Stored data entries:
------------------------------------------------

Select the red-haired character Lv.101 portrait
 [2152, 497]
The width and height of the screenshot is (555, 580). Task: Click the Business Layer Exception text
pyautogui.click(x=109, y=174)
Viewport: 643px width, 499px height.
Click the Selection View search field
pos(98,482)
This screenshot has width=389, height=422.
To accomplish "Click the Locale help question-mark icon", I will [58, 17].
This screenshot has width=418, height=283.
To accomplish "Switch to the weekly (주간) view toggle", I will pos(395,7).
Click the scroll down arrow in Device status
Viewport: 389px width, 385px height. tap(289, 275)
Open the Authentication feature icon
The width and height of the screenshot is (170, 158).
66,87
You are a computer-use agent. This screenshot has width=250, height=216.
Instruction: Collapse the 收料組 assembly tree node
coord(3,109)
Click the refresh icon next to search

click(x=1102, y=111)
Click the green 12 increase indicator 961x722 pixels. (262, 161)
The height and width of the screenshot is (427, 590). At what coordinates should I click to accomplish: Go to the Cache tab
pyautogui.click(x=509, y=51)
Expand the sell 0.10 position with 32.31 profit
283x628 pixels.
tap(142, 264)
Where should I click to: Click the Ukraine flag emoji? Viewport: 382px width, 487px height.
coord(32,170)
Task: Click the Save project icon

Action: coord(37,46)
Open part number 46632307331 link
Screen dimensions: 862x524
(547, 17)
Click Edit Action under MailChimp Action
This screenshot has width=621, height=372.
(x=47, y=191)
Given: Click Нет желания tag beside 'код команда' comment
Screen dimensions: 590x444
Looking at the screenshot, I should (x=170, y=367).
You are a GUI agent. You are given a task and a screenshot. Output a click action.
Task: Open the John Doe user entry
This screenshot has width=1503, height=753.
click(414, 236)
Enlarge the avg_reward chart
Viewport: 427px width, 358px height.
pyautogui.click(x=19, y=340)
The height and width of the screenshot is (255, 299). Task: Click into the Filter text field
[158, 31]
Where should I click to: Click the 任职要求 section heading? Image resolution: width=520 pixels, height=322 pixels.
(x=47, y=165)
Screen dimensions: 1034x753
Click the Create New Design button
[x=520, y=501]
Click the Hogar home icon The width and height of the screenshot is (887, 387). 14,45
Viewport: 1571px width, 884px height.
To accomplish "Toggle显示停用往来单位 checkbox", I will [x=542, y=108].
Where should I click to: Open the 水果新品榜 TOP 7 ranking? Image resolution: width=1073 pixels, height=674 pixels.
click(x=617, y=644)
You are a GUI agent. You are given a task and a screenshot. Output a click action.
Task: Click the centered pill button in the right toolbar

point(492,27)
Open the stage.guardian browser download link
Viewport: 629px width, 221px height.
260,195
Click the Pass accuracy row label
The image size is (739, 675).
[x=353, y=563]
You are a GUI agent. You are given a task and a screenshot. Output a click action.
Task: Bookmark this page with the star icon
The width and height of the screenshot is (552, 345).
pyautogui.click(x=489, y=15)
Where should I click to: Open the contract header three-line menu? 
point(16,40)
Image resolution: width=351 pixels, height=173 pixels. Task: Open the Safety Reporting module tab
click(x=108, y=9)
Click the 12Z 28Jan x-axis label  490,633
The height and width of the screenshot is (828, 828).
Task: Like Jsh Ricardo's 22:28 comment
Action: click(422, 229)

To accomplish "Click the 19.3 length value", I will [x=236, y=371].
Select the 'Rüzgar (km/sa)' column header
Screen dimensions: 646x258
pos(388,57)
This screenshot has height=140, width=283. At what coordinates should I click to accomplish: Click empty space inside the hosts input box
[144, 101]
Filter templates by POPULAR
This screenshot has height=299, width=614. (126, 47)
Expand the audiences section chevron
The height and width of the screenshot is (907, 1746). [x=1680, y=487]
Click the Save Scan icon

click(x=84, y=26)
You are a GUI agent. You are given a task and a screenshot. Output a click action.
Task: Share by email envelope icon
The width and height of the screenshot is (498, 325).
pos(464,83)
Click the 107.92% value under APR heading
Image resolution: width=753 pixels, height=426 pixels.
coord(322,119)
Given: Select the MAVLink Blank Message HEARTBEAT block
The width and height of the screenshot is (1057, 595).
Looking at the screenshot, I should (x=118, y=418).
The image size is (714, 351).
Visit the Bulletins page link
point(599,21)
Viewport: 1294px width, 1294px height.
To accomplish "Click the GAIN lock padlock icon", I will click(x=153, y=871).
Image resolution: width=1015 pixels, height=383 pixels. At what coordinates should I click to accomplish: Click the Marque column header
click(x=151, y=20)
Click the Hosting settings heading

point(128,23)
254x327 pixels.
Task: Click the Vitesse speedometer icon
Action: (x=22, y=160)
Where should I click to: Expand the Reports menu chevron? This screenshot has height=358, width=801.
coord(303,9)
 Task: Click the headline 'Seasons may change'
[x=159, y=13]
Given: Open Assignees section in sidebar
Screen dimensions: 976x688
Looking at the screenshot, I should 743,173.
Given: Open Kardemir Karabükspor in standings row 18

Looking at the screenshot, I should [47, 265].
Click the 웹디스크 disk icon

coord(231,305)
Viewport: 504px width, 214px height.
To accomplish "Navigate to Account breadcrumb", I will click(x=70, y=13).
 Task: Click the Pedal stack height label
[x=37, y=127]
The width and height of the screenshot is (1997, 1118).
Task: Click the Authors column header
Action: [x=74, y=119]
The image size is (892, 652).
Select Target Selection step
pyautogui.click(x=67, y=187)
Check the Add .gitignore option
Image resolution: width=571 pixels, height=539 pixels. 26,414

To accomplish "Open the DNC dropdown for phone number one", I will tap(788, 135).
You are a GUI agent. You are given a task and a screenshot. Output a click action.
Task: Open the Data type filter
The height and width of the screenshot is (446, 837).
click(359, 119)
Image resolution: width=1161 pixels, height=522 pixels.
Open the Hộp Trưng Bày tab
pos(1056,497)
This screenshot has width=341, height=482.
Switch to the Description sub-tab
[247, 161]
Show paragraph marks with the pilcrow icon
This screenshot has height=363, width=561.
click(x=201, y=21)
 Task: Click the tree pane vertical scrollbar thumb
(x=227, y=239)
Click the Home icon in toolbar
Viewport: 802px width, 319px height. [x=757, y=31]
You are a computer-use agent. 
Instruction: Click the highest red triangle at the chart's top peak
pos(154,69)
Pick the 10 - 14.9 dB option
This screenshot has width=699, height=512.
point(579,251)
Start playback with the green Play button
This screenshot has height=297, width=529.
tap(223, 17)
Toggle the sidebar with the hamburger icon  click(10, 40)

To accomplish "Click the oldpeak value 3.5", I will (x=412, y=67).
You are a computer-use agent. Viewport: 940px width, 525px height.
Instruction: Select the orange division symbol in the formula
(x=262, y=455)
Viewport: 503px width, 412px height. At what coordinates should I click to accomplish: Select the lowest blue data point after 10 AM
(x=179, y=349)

------------------------------------------------

For this exercise, transcribe all the records exactly.

Solution to the exercise ▸
Select the red-haired character Lv.101 portrait
 [2152, 497]
The width and height of the screenshot is (555, 580). Task: Click the Business Layer Exception text
pyautogui.click(x=109, y=174)
Viewport: 643px width, 499px height.
Click the Selection View search field
pos(98,482)
This screenshot has width=389, height=422.
To accomplish "Click the Locale help question-mark icon", I will [58, 17].
This screenshot has width=418, height=283.
To accomplish "Switch to the weekly (주간) view toggle", I will pos(395,7).
Click the scroll down arrow in Device status
Viewport: 389px width, 385px height. tap(289, 275)
Open the Authentication feature icon
The width and height of the screenshot is (170, 158).
66,87
You are a computer-use agent. This screenshot has width=250, height=216.
Instruction: Collapse the 收料組 assembly tree node
coord(3,109)
Click the refresh icon next to search

click(x=1102, y=111)
Click the green 12 increase indicator 961x722 pixels. (262, 161)
The height and width of the screenshot is (427, 590). At what coordinates should I click to accomplish: Go to the Cache tab
pyautogui.click(x=509, y=51)
Expand the sell 0.10 position with 32.31 profit
283x628 pixels.
tap(142, 264)
Where should I click to: Click the Ukraine flag emoji? Viewport: 382px width, 487px height.
coord(32,170)
Task: Click the Save project icon

Action: coord(37,46)
Open part number 46632307331 link
Screen dimensions: 862x524
(547, 17)
Click Edit Action under MailChimp Action
This screenshot has width=621, height=372.
(x=47, y=191)
Given: Click Нет желания tag beside 'код команда' comment
Screen dimensions: 590x444
Looking at the screenshot, I should (x=170, y=367).
You are a GUI agent. You are given a task and a screenshot. Output a click action.
Task: Open the John Doe user entry
This screenshot has width=1503, height=753.
click(414, 236)
Enlarge the avg_reward chart
Viewport: 427px width, 358px height.
pyautogui.click(x=19, y=340)
The height and width of the screenshot is (255, 299). Task: Click into the Filter text field
[158, 31]
Where should I click to: Click the 任职要求 section heading? Image resolution: width=520 pixels, height=322 pixels.
(x=47, y=165)
Screen dimensions: 1034x753
Click the Create New Design button
[x=520, y=501]
Click the Hogar home icon The width and height of the screenshot is (887, 387). 14,45
Viewport: 1571px width, 884px height.
To accomplish "Toggle显示停用往来单位 checkbox", I will [x=542, y=108].
Where should I click to: Open the 水果新品榜 TOP 7 ranking? Image resolution: width=1073 pixels, height=674 pixels.
click(x=617, y=644)
You are a GUI agent. You are given a task and a screenshot. Output a click action.
Task: Click the centered pill button in the right toolbar

point(492,27)
Open the stage.guardian browser download link
Viewport: 629px width, 221px height.
260,195
Click the Pass accuracy row label
The image size is (739, 675).
[x=353, y=563]
You are a GUI agent. You are given a task and a screenshot. Output a click action.
Task: Bookmark this page with the star icon
The width and height of the screenshot is (552, 345).
pyautogui.click(x=489, y=15)
Where should I click to: Open the contract header three-line menu? 
point(16,40)
Image resolution: width=351 pixels, height=173 pixels. Task: Open the Safety Reporting module tab
click(x=108, y=9)
Click the 12Z 28Jan x-axis label  490,633
The height and width of the screenshot is (828, 828).
Task: Like Jsh Ricardo's 22:28 comment
Action: click(422, 229)

To accomplish "Click the 19.3 length value", I will [x=236, y=371].
Select the 'Rüzgar (km/sa)' column header
Screen dimensions: 646x258
pos(388,57)
This screenshot has height=140, width=283. At what coordinates should I click to accomplish: Click empty space inside the hosts input box
[144, 101]
Filter templates by POPULAR
This screenshot has height=299, width=614. (126, 47)
Expand the audiences section chevron
The height and width of the screenshot is (907, 1746). [x=1680, y=487]
Click the Save Scan icon

click(x=84, y=26)
You are a GUI agent. You are given a task and a screenshot. Output a click action.
Task: Share by email envelope icon
The width and height of the screenshot is (498, 325).
pos(464,83)
Click the 107.92% value under APR heading
Image resolution: width=753 pixels, height=426 pixels.
coord(322,119)
Given: Select the MAVLink Blank Message HEARTBEAT block
The width and height of the screenshot is (1057, 595).
Looking at the screenshot, I should (x=118, y=418).
The image size is (714, 351).
Visit the Bulletins page link
point(599,21)
Viewport: 1294px width, 1294px height.
To accomplish "Click the GAIN lock padlock icon", I will click(x=153, y=871).
Image resolution: width=1015 pixels, height=383 pixels. At what coordinates should I click to accomplish: Click the Marque column header
click(x=151, y=20)
Click the Hosting settings heading

point(128,23)
254x327 pixels.
Task: Click the Vitesse speedometer icon
Action: (x=22, y=160)
Where should I click to: Expand the Reports menu chevron? This screenshot has height=358, width=801.
coord(303,9)
 Task: Click the headline 'Seasons may change'
[x=159, y=13]
Given: Open Assignees section in sidebar
Screen dimensions: 976x688
Looking at the screenshot, I should 743,173.
Given: Open Kardemir Karabükspor in standings row 18

Looking at the screenshot, I should [47, 265].
Click the 웹디스크 disk icon

coord(231,305)
Viewport: 504px width, 214px height.
To accomplish "Navigate to Account breadcrumb", I will click(x=70, y=13).
 Task: Click the Pedal stack height label
[x=37, y=127]
The width and height of the screenshot is (1997, 1118).
Task: Click the Authors column header
Action: [x=74, y=119]
The image size is (892, 652).
Select Target Selection step
pyautogui.click(x=67, y=187)
Check the Add .gitignore option
Image resolution: width=571 pixels, height=539 pixels. 26,414

To accomplish "Open the DNC dropdown for phone number one", I will tap(788, 135).
You are a GUI agent. You are given a task and a screenshot. Output a click action.
Task: Open the Data type filter
The height and width of the screenshot is (446, 837).
click(359, 119)
Image resolution: width=1161 pixels, height=522 pixels.
Open the Hộp Trưng Bày tab
pos(1056,497)
This screenshot has width=341, height=482.
Switch to the Description sub-tab
[247, 161]
Show paragraph marks with the pilcrow icon
This screenshot has height=363, width=561.
click(x=201, y=21)
 Task: Click the tree pane vertical scrollbar thumb
(x=227, y=239)
Click the Home icon in toolbar
Viewport: 802px width, 319px height. [x=757, y=31]
You are a computer-use agent. 
Instruction: Click the highest red triangle at the chart's top peak
pos(154,69)
Pick the 10 - 14.9 dB option
This screenshot has width=699, height=512.
point(579,251)
Start playback with the green Play button
This screenshot has height=297, width=529.
tap(223, 17)
Toggle the sidebar with the hamburger icon  click(10, 40)

To accomplish "Click the oldpeak value 3.5", I will (x=412, y=67).
You are a computer-use agent. Viewport: 940px width, 525px height.
Instruction: Select the orange division symbol in the formula
(x=262, y=455)
Viewport: 503px width, 412px height. At what coordinates should I click to accomplish: Select the lowest blue data point after 10 AM
(x=179, y=349)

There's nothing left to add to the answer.